David de son prénom. Un quadragénaire au look d’adolescent. Sa progéniture, Flexo, a le vent en poupe. Une réussite fulgurante pour ce sculpteur hors des paillettes et des normes.
Tout débute comme un conte de fées ordinaire. Au commencement, il y a un jeune homme pris dans la spirale « métro, dodo, boulot », un quotidien que tout un chacun exerce plus ou moins de bonne grâce. Ça, c’est pour le côté recto. Coté verso, il y a l’artiste, certes en germe, mais déjà présent dans les gênes de cet adolescent épris de matière. « J’étais plutôt du genre tranquille lorsque j’étais enfant. Je m’amusais à sculpter pendant tout un après-midi des corps d’homme et de femme dans le sable. » La fibre artistique en éveil, il ne cherche pas à suivre vraiment la filière « Beaux-Arts » et autres grandes écoles. C’est un autodidacte qui se découvre sur le tard. « Je n’ai jamais souhaité devenir un artiste. Les aléas de la vie l’ont voulu autrement. » Les années passent. L’insouciance de la jeunesse aussi... À vrai dire pas tout à fait.

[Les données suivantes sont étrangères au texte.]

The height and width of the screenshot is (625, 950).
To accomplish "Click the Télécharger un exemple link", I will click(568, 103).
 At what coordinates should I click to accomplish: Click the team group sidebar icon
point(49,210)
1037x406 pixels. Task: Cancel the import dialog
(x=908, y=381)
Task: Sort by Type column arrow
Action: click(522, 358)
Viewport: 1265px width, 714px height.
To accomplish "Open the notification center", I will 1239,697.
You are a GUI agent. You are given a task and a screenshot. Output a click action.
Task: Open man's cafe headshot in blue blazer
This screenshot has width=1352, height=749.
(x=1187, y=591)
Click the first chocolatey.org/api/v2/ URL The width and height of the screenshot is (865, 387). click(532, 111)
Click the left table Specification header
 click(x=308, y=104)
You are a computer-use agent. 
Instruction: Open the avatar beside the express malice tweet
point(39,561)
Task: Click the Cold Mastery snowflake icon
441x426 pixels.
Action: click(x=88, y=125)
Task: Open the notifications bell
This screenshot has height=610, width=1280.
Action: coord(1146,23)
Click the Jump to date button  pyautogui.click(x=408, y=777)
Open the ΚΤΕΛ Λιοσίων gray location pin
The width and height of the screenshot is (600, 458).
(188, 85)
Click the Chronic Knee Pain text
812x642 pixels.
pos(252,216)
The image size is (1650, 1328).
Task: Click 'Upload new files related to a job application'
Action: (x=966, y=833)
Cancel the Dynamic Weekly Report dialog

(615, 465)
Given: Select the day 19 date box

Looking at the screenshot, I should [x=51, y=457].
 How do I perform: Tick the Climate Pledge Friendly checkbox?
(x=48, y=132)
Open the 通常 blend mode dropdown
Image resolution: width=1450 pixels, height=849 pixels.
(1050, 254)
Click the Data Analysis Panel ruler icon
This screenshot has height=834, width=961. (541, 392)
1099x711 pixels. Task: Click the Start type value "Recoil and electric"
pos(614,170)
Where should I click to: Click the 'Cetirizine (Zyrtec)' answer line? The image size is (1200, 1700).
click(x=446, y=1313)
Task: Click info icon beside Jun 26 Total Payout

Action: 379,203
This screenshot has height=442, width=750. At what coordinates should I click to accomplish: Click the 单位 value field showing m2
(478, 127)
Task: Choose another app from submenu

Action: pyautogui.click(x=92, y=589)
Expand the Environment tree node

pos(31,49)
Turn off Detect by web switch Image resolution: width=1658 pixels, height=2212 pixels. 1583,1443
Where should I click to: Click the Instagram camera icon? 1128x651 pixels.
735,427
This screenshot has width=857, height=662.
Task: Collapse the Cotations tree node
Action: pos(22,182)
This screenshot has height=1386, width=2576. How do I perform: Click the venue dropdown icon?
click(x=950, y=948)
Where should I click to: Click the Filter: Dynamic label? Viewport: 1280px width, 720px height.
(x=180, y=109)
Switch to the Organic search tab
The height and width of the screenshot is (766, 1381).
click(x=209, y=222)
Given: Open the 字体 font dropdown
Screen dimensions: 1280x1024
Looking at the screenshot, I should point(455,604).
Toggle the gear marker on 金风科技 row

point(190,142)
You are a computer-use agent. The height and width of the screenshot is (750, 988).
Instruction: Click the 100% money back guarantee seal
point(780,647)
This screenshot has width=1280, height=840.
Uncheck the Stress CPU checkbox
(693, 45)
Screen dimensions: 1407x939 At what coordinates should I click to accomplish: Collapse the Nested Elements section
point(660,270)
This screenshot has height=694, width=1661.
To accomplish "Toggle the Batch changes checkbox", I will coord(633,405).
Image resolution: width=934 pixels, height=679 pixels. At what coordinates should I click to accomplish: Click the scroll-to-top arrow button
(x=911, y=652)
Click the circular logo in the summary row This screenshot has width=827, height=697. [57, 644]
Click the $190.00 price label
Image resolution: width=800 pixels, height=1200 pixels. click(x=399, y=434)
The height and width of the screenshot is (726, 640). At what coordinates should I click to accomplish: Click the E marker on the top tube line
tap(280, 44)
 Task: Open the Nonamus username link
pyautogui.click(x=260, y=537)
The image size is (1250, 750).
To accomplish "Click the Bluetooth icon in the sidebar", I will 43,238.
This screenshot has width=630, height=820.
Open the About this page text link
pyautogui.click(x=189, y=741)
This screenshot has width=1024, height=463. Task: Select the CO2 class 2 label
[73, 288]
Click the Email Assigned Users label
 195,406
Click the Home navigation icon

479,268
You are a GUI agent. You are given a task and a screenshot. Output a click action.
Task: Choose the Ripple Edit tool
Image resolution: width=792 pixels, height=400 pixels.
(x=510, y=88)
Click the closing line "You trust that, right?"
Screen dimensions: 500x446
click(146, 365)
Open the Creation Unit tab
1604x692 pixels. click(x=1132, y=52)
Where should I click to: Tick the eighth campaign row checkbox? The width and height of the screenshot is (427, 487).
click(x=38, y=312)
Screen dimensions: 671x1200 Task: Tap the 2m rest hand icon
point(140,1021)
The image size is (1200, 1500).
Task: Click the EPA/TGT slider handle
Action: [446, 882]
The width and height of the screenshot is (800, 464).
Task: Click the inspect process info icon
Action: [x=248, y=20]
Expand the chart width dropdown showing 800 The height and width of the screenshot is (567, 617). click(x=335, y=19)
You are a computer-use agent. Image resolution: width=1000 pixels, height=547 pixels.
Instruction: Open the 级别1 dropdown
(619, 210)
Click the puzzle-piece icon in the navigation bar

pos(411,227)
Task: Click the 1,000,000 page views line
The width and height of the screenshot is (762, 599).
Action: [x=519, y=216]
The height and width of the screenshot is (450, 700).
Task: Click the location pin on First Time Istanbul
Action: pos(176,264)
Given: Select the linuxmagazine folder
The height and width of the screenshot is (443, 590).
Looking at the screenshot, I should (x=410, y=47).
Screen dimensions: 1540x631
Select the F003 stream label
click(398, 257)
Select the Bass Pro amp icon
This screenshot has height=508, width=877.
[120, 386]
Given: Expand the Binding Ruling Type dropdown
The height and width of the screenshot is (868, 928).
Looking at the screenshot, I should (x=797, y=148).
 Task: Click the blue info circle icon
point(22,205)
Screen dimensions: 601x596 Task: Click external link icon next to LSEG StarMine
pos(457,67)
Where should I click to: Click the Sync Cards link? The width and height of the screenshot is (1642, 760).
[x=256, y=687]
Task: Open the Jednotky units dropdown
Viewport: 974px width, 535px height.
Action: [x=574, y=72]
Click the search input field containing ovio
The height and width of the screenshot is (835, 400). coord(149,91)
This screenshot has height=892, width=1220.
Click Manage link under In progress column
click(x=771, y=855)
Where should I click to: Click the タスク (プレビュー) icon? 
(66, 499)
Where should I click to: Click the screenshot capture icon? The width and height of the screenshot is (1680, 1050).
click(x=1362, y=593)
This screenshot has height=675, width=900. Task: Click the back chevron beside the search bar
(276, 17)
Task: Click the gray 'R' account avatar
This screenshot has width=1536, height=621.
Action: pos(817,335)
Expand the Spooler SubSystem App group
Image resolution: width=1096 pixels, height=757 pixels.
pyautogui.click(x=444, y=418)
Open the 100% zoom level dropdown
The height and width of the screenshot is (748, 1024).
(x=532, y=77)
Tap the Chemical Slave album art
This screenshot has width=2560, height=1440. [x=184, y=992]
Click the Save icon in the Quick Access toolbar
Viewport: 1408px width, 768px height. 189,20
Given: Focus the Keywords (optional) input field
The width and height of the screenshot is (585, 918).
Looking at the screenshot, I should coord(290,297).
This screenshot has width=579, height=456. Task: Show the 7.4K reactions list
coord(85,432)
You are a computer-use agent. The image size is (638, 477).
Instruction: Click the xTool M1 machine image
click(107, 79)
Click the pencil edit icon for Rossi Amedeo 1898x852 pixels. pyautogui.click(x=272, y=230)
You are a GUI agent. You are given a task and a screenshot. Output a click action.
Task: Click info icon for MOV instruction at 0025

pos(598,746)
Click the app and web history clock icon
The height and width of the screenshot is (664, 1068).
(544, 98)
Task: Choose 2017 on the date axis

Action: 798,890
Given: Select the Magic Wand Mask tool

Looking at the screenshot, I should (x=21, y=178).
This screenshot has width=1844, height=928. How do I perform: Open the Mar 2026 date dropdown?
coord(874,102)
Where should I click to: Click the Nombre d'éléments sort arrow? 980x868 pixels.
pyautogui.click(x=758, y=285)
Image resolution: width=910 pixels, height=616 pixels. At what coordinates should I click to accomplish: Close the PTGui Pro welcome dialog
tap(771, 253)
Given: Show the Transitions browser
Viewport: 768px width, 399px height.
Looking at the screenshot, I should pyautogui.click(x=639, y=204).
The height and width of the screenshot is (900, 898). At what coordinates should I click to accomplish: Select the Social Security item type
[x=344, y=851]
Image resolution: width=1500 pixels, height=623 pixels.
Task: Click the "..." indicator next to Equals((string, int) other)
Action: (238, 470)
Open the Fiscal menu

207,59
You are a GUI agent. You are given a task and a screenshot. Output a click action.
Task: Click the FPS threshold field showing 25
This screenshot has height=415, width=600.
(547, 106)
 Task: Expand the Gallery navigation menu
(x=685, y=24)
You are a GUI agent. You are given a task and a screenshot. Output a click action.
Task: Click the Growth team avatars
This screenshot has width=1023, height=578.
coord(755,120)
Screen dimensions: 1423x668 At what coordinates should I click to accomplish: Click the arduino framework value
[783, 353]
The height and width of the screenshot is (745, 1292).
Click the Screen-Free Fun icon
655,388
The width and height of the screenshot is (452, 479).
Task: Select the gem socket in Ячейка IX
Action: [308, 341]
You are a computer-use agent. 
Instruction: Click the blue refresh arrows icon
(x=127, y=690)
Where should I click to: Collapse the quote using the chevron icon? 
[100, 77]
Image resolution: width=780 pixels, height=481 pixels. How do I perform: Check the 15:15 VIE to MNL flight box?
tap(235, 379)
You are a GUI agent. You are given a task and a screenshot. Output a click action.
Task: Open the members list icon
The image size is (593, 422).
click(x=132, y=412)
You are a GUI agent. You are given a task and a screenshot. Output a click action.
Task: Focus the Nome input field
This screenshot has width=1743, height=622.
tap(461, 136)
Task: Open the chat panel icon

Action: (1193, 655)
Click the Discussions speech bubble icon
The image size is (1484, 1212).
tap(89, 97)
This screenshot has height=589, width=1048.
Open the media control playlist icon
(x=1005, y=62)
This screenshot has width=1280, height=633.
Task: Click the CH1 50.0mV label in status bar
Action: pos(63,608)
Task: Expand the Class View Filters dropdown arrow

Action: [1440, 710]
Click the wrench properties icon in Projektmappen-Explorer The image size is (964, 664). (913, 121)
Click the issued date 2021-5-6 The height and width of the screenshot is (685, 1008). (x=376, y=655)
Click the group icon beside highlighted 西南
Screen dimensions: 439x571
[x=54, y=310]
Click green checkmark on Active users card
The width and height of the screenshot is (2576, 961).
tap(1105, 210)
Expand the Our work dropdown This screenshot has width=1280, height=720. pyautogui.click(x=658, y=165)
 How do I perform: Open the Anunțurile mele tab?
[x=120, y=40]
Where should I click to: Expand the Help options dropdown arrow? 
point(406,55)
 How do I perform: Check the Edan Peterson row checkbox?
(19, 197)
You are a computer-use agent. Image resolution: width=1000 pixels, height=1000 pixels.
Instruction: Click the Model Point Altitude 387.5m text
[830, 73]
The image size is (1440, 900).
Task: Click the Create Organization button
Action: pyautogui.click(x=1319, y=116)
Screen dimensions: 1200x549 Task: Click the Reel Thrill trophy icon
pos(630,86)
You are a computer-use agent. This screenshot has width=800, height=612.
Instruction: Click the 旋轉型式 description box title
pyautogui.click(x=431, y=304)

Ses doigts ont besoin de pétrir la matière. Pour cela, il lui faut des modèles. « Beaucoup de mes amis se sont prêtés volontiers au jeu. J’avais une réserve d’argile que je sortais lors de soirées improvisées. Mais là encore, je ne comprenais pas que je pouvais en faire un métier. » Il entreprend très tôt une formation dans la restauration puis, au gré de cadences infernales, gravit les échelons jusqu’à devenir adjoint de direction. « Je saturais. J’étais à un tel point d’overdose que je ne pouvais plus assumer. »
Devenir sculpteur
En 2003, il abandonne carrière, stress et pression pour une terre qui lui est encore inconnue : la Guadeloupe. Le conte de fées prend une nouvelle tournure, un nouveau rythme. Au gré de boulots alimentaires, il parcourt l’île, découvre des bois précieux, les sculpte jusqu’à y consacrer la majeure partie de son temps. Son entourage, loin d’être insensible à ses œuvres, le pousse à persévérer. « C’est l’un de mes patrons, avec qui j’entretenais de bonnes relations, qui me fait ouvrir les yeux. Au vu de certaines de mes sculptures sur photos, il pensait que je perdais mon temps avec lui. J’ai suivi son conseil. » Une nouvelle ère s’annonce. Il travaille d’arrache-pied, réalise des dizaines de corps et de visages dans des bois lisses et polis. David Zeller est enfin sur les rails. Ses sculptures oscillent entre une facture ethnique et classique. Elles trouvent très vite une clientèle. Nous sommes en 2007 et sa première exposition est un succès. La chance du débutant ? Celle-ci s’avère plutôt perspicace lorsqu’en juillet 2008, le maire de Petit-Bourg lui demande de créer une œuvre remise à Lilian Thuram. Quelques mois plus tard, sa première vente aux enchères lui permet d’être référencé dans les fichiers d’Artprice, leader mondial des banques de données sur la cotation des artistes. « J’ai compris, à ce moment-là, que je pouvais vivre de ma sculpture et la promouvoir sur le continent. J’ai rapatrié la quasi-totalité de mes œuvres en Alsace – il est né à Mulhouse, N.D.L.R. Coup de chance, tout a été vendu lors d’une expo. Ce qui m’a permis de quitter la Guadeloupe et de m’installer en Italie dans les Abruzzes. »
Ainsi est né Flexo
Confiant en sa bonne étoile, il décide d’expérimenter de nouveaux matériaux, d’étudier l’essence même du mouvement en se débarrassant d’un esthétisme parasite. « Je suis avant tout un comportementaliste. Selon moi, il est possible de retranscrire toutes les émotions, de tout dire juste à travers une gestuelle. » Très tenté par la neutralité du Plexiglas, il s’attelle à recycler des chutes industrielles pour en extraire dans un premier temps des lampadaires et du mobilier. Un moment propice pour créer son label design ZED, diminutif de David Zeller à l’envers. Mais son œuvre la plus personnelle, il la doit à Flexo, un personnage neutre, à la silhouette unique né en décembre 2010, synthèse de ses réflexions sur le mouvement. « Il y a du Flexo en chacun de nous » ajoute-t-il. Chacune de ses postures s’élabore par thermoformage à la main. Une technique qui consiste à prendre un matériau, à le chauffer pour le ramollir, et à profiter de cette ductilité pour le mettre en forme. Aujourd’hui, le Flexo comptabilise 25 expositions annuelles, à raison de 1 400 pièces vendues par an. Une manne providentielle amplement méritée.